* _INSTRUCTIONS TO FOLLOW_
Look for the line containing "Click the bookmark icon in favorites bar" and the line containing "This screenshot has width=465, height=322." in the entries below. Copy those two and all lines between them exactly, leaving out pictures.

Dataset entries
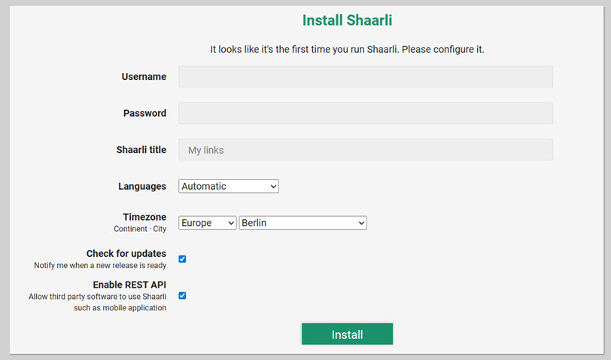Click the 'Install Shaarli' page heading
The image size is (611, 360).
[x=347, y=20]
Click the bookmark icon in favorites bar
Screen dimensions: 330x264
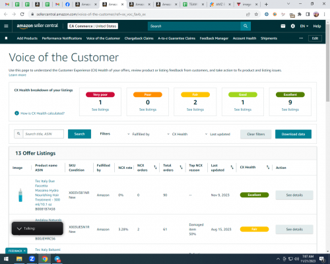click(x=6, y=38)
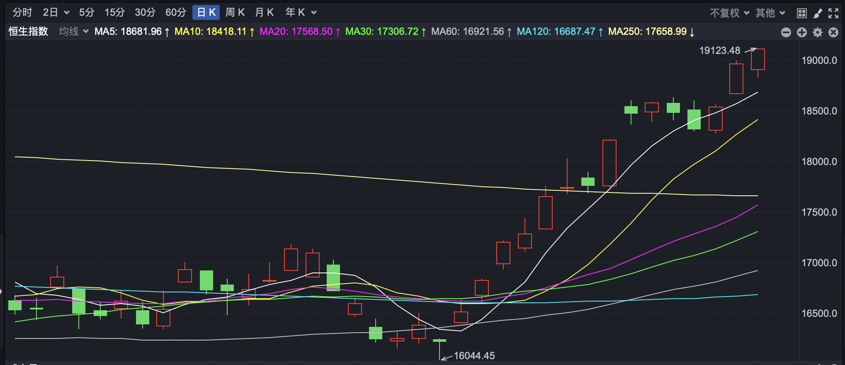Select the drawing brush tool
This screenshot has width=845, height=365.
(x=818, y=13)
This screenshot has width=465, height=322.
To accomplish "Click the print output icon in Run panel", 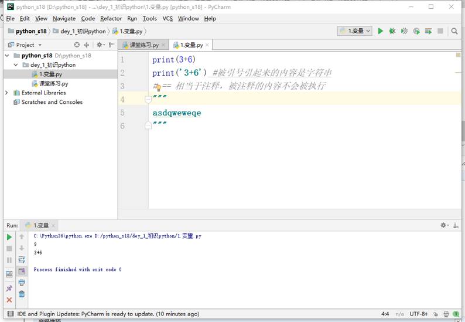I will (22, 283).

--

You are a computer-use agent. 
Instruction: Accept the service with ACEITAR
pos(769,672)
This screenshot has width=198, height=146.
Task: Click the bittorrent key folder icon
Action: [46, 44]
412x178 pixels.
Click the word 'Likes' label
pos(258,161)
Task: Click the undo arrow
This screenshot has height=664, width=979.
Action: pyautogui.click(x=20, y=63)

==

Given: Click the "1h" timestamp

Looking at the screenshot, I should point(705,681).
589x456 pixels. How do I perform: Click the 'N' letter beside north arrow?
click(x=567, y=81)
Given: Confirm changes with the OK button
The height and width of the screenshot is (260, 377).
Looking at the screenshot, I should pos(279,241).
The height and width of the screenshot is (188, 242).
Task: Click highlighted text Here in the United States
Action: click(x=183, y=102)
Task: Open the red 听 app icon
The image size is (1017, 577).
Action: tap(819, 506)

* _WRITTEN RESPONSE_
Click the bookmark icon in favorites bar
Screen dimensions: 330x264
click(x=6, y=38)
Select the drawing brush tool
This screenshot has width=845, height=365.
(x=818, y=13)
This screenshot has width=465, height=322.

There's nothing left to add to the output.